Pracownik w sieci – bezpieczeństwo zaczyna się jednej osoby
July 27, 2021, 08:40
Rok 2020 zmienił nasze podejście do pracy, a także do kwestii bezpieczeństwa przetwarzanych przez nas danych. Większość pracowników zaczęła „wynosić” dane z firmy w wyniku pracy zdalnej. Prawie wszyscy pracują zdalnie ze swoich domowych biur, ale jednak jest też spora część osób, która przeniosła swoje biuro do kawiarni czy restauracji. Pracodawcy zgadzają się na takie rozwiązania, ale czy są one w stu procentach bezpieczne?
Pamiętamy, że administratorzy IT od początku pandemii mieli ręce pełne roboty. To był dla nich swoisty test przygotowania na sytuację kryzysową – w krótkim czasie musieli sprawdzić wprowadzone zabezpieczenia lub wdrożyć nowe rozwiązania pozwalające na bezpieczne łączenie z zasobami firmowymi. To się udało, większość z nich nie miała z tym problemu. Jednak co w sytuacji, kiedy sprzęt jest zabezpieczony przez najnowsze (sprawdzone) rozwiązania, ale pracownik nie zna podstawowych zasad bezpieczeństwa? Czy należy weryfikować jakie działania użytkownik przeprowadza na firmowym sprzęcie?
Sama kontrola aktywności użytkowników w sieci to od zawsze temat sporny dla obu stron. Pracownik ma przecież prawo do prywatności – wynika to z obowiązującego prawa pracy oraz kodeksu cywilnego, ale z drugiej jednak strony mamy pracodawcę, który ma prawo kontrolować pracę wykonywaną przez pracownika, a w szczególności jego rozmowy telefoniczne czy wykorzystanie sprzętu komputerowego czy sieci teleinformatycznej. Jak zatem pogodzić te dwie jakże odmienne kwestie? Po pierwsze pracownik powinien zostać poinformowany o możliwości kontroli oraz monitorowania pracy jeszcze zanim pracodawca zacznie wykonywać te czynności. Powinien być również przeszkolony w jaki sposób powinien się posługiwać przekazanym mu sprzętem firmowym (pamiętajmy, że nie mówimy tutaj tylko o komputerach, ale również o smartfonach). Taka kontrola w połączeniu z regularnym szkoleniem jest niezwykle skuteczna. Nie od dzisiaj wiadomo, że „najsłabszym ogniwem jest człowiek”, dlatego to właśnie jemu powinniśmy poświęcać jak najwięcej uwagi.
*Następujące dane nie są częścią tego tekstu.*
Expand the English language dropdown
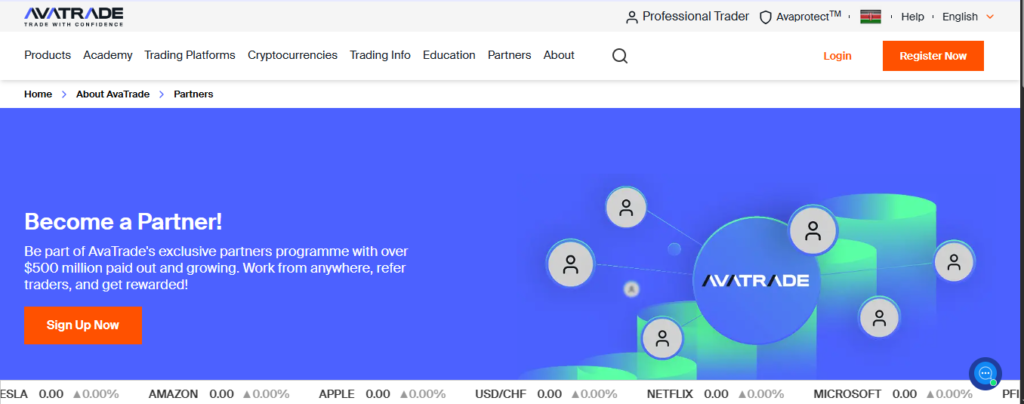1024x404 pixels. (968, 17)
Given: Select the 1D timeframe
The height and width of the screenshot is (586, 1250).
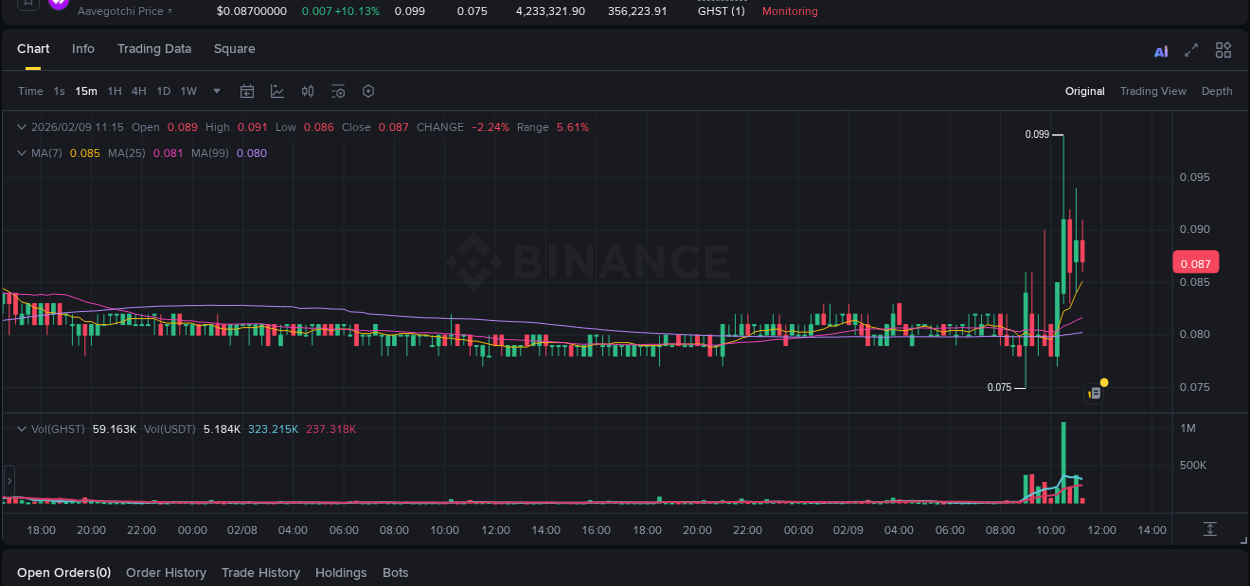Looking at the screenshot, I should click(163, 90).
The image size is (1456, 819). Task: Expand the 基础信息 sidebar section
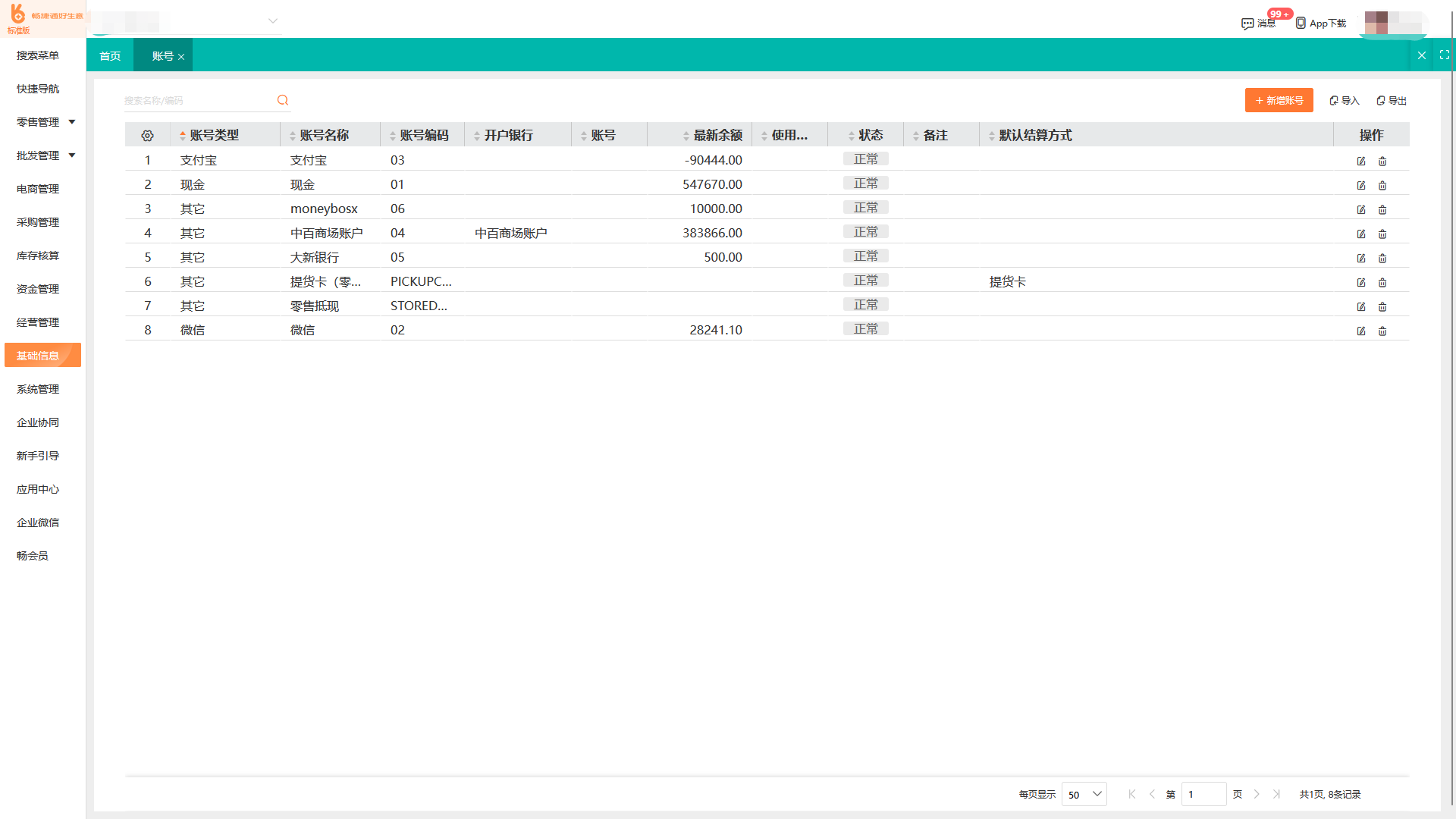point(41,355)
Oto kilka obszarów, które powinny być poruszane na cyklicznych szkoleniach w zakresie bezpieczeństwa IT:
- socjotechnika – każdy użytkownik powinien zapoznać się z najpopularniejszym atakiem hakerów, pomoże to zarówno w życiu służbowym jak i prywatnym,
- szyfrowanie plików – pracownicy powinni mieć świadomość w jaki sposób powinni przesyłać pliki zawierające dane osobowe lub poufne dane firmy,
- zarządzanie hasłami – konieczne jest wykluczenie istnienia „żółtych karteczek”, na których są zapisywane hasła, warto zapoznać pracowników z darmowymi menadżerami haseł, które pomogą w tworzeniu oraz zapamiętaniu skomplikowanych haseł,
- ochrona i niszczenie danych – użytkownicy powinni mieć świadomość w jaki sposób powinni pozbywać się danych – nie każdy dokument powinien zostać zgnieciony i wylądować w koszu,
- urządzenia USB – należy regularnie przypominać wszystkim użytkownikom, aby nie korzystali z nośników pochodzących z nieznanych źródeł, to też jedna ze sztuczek hakerów,
- czyste biurko i czysty ekran – zasada wydaje się nieistotna, bo przecież „po co blokować ekran jak jestem w domu”, ale czynności często powtarzane wchodzą nam w krew, dlatego blokując komputer w domu zwiększamy szansę pozostawienia niezabezpieczonego komputera w miejscu publicznym i w towarzystwie osób postronnych.
Oczywiście to tylko kilka obszarów, które powinny być poruszane podczas szkoleń. Warto, aby szkolenia były nakierowane nie tylko na teorię, ale również na praktykę, która urealni potencjalne ataki pracownikom.